Wargame light
Memoir 44, souvent adulé, parfois détesté. Pour savoir à quelle catégorie vous appartenez, il n’est même pas nécessaire d’y jouer. Si vous êtes un adepte des wargames très complexes, des jeux à figurines qui nécessitent un niveau certain de geekitude, ce jeu n’est pas, a priori, fait pour vous. C’est un wargame, certes, il y a de la figurine, mais la similitude s’arrête là. Memoir 44 est une version basique de ce type de jeu, une version grand public où le hasard par les jets de dés et la pioche de cartes a une influence certaine sur le cours du jeu. Le plus stratège ne gagnera pas forcément à tous les coups. Deux fois sur trois, je dirais. C’est ce qui assure le côté presque familial du jeu et explique son succès, je pense. Vous pourrez y jouer avec un gamin de 10 ans sans l’écraser systématiquement à chaque partie. L’éditeur a sorti un très grand nombre d’extension, multipliant les théâtres d’opération et les scénarios. Ce qui contribue un peu plus à brouiller les cartes et à confondre ce jeu avec un wargame pur et dur. Personnellement je trouve que la boite de base et ses nombreuses batailles promettent déjà de nombreuses heures de plaisir. Et le jeu, efficace certes, ne possède pas une mécanique à ce point géniale qui justifierait l’achat, dans mon chef, de toutes ses extensions.

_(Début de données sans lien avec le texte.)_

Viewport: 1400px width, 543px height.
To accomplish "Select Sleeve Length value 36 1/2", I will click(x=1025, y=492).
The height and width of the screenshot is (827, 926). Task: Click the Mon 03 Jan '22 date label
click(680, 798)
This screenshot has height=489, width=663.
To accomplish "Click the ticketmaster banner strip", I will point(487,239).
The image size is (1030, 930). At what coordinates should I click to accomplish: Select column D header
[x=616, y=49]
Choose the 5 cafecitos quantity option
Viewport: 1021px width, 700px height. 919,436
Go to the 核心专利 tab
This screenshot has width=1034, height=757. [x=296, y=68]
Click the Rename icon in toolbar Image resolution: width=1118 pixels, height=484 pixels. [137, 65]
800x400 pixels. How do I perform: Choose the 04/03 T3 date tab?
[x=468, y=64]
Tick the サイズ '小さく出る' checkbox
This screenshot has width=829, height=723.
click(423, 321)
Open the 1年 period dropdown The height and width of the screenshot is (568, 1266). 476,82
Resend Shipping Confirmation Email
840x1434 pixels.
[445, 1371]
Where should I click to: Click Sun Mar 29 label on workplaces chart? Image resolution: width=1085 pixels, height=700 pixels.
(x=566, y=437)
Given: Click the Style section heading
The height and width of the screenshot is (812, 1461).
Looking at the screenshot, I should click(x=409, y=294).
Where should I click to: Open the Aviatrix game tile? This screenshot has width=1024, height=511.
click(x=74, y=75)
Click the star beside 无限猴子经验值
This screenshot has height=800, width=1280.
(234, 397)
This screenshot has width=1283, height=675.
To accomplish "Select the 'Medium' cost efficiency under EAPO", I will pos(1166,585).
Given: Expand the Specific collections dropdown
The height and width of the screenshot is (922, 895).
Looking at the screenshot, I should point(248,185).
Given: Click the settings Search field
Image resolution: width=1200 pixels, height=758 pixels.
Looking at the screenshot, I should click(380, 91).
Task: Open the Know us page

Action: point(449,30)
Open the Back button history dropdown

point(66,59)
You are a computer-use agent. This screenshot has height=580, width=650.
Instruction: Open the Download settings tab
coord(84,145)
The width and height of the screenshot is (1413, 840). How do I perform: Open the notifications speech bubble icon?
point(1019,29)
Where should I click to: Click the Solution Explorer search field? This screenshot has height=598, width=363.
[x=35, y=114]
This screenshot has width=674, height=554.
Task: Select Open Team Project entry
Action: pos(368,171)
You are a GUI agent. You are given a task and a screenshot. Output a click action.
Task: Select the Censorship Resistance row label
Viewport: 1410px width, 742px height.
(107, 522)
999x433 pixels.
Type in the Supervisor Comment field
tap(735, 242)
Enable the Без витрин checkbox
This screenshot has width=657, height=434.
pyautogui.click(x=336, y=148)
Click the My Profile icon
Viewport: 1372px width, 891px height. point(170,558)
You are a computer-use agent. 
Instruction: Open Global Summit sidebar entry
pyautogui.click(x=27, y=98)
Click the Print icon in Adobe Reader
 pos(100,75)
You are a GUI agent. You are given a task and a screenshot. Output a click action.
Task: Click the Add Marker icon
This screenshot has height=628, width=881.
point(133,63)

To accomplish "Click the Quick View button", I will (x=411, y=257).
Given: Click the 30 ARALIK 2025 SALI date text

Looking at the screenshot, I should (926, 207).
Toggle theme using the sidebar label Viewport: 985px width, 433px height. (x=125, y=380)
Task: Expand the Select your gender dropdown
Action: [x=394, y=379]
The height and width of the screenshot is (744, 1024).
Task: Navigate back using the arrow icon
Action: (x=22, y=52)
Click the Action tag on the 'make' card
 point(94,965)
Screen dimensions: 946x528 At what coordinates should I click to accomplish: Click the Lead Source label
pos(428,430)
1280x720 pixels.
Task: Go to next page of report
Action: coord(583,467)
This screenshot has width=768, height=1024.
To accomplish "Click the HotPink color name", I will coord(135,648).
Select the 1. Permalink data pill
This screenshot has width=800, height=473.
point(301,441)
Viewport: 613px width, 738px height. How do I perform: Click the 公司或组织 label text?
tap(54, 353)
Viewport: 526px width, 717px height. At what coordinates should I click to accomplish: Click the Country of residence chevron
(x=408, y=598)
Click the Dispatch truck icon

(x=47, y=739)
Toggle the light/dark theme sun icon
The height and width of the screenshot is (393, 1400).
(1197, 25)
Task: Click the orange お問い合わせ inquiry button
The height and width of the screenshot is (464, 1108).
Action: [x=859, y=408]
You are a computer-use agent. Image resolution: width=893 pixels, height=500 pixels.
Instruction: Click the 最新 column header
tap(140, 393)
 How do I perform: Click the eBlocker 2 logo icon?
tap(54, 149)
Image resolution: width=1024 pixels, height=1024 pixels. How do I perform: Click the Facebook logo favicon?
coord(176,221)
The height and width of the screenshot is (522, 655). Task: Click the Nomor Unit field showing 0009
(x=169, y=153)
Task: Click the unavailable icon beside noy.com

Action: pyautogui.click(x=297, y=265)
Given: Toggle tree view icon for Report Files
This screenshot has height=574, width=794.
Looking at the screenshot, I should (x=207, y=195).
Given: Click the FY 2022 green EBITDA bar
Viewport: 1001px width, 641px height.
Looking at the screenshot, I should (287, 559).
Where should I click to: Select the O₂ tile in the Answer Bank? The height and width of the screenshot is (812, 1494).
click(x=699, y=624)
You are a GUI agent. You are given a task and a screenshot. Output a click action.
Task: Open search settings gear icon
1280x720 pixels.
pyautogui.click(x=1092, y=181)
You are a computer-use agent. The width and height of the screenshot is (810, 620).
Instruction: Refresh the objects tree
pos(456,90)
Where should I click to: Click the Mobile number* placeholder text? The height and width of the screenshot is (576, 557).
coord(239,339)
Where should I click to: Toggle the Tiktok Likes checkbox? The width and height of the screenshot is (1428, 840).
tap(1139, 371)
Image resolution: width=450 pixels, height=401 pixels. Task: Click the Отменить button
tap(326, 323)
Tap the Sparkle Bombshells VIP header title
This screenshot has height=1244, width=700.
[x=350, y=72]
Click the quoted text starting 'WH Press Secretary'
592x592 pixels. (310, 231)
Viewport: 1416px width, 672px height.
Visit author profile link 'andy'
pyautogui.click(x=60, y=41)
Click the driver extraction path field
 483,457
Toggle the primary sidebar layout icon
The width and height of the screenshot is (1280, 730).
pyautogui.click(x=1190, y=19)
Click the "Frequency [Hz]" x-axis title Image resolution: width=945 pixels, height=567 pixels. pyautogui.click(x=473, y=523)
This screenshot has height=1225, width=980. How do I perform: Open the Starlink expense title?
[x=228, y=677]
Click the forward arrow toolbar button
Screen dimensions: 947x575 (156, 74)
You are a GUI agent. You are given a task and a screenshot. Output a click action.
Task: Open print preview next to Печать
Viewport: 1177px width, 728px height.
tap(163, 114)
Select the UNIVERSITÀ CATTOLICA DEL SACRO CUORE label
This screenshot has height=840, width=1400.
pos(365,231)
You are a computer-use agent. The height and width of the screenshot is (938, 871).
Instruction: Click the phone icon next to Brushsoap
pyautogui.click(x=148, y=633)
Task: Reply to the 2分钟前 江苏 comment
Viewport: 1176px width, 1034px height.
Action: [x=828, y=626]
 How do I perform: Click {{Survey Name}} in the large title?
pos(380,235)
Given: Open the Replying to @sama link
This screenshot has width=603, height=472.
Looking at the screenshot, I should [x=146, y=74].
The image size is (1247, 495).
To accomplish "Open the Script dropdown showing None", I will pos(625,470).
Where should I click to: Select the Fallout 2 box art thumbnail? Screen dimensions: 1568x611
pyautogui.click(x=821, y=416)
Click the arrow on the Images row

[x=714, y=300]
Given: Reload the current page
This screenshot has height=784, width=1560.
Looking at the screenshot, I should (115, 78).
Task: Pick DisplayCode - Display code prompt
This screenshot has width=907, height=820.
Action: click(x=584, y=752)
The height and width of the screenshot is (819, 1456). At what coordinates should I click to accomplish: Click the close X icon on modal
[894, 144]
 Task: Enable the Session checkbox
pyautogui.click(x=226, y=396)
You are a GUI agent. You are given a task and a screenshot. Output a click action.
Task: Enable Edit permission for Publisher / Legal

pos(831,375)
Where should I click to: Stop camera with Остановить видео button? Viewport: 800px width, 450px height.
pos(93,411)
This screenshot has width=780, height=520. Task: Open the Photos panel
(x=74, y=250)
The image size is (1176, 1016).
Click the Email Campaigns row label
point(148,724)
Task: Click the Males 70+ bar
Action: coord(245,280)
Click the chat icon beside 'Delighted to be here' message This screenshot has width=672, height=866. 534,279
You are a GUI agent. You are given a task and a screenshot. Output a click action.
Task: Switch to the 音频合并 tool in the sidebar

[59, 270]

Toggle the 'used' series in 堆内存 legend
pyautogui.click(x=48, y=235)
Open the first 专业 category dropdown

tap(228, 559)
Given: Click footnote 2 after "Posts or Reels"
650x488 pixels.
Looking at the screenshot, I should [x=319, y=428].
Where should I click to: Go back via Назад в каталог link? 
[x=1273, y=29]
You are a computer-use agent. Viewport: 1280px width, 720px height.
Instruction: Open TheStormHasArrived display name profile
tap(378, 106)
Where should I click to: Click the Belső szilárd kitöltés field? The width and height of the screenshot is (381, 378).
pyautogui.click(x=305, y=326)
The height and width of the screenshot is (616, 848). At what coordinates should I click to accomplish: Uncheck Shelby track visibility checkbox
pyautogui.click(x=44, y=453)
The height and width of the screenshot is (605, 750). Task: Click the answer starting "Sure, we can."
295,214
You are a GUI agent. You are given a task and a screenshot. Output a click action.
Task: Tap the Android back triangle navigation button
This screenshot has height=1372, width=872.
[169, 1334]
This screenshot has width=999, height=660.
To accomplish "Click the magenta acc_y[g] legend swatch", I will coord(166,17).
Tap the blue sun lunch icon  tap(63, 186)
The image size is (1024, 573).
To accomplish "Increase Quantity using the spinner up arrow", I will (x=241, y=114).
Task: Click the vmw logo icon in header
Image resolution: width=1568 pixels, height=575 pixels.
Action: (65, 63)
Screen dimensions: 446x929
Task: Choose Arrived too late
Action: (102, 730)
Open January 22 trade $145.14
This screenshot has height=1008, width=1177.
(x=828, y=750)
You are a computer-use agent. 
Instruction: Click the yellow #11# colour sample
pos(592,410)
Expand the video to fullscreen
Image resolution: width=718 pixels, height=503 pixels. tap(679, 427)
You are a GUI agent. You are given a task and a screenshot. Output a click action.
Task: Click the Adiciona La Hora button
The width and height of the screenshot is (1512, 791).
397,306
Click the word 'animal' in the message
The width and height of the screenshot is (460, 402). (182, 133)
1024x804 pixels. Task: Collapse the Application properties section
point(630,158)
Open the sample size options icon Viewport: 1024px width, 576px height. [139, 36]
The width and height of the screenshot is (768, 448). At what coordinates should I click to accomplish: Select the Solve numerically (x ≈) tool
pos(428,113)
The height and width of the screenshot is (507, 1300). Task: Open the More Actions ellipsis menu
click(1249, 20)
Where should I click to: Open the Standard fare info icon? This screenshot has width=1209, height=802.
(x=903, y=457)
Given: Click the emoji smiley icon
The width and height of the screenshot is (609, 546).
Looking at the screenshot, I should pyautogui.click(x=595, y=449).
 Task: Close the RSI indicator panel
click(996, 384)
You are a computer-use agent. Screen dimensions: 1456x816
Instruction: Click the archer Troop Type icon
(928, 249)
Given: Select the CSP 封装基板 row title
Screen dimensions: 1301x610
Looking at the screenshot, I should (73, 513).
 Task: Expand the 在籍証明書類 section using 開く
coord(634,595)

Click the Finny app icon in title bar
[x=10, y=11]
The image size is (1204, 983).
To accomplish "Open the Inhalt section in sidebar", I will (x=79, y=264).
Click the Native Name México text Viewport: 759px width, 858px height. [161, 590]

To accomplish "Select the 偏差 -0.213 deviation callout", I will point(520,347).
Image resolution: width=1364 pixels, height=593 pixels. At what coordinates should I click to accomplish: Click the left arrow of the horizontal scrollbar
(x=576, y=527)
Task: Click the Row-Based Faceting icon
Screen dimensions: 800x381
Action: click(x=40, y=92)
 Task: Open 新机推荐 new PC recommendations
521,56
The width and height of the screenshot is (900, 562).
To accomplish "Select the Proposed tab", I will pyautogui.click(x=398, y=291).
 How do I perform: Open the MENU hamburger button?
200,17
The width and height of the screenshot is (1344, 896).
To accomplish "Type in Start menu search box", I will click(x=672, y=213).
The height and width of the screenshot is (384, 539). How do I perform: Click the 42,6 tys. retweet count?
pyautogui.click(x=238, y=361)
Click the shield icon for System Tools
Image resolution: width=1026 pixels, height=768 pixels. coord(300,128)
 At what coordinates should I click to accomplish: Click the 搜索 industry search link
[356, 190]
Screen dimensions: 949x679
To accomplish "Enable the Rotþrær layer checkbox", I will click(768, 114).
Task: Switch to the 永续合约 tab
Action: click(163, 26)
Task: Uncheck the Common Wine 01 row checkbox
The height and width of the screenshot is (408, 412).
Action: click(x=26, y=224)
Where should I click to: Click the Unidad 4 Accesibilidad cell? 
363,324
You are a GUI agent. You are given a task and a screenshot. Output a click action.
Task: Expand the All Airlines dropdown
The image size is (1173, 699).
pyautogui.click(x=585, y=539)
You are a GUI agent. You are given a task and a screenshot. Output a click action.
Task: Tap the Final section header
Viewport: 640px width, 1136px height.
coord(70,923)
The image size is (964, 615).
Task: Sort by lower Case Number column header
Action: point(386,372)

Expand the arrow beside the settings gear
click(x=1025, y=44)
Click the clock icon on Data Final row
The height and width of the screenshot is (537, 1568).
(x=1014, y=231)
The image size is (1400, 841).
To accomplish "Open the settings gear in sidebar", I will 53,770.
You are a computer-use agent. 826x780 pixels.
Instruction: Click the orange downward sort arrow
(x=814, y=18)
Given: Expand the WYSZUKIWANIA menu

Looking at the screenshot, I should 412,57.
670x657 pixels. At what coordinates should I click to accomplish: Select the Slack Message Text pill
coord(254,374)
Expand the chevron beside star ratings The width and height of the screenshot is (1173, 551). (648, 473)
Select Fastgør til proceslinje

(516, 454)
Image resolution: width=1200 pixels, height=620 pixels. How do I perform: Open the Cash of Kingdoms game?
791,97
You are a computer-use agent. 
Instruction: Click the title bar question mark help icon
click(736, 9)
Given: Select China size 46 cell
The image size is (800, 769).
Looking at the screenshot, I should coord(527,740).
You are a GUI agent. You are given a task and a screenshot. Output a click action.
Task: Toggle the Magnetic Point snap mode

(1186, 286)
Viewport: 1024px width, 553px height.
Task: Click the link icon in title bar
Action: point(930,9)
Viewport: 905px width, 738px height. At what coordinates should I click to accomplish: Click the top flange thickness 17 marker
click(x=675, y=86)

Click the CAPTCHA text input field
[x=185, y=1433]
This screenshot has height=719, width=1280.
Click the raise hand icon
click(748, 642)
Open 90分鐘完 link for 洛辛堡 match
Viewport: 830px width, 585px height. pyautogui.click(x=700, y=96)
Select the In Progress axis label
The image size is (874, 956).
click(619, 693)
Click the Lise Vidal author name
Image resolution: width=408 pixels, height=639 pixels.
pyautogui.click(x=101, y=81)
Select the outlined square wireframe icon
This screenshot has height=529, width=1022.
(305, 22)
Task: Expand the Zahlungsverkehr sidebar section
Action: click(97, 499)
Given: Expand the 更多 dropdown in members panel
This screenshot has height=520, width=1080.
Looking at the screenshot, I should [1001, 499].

Pour ce qui est du côté reconstitution (chaque scénario singe, en formes hexagonales, les unités en présence et le terrain de bataille d'un véritable épisode de la bataille de Normandie), cela permet une certaine immersion, mais c’est très schématique, presque caricatural. Ils auraient pu en inventer de toutes pièces, cela ne m’aurait pas forcément gêné.
Voilà, en conclusion, un bon wargame light, qui a ses qualités et ses limites, mais qui procure de nombreuses passionnantes heures de jeu avec sa boite de base.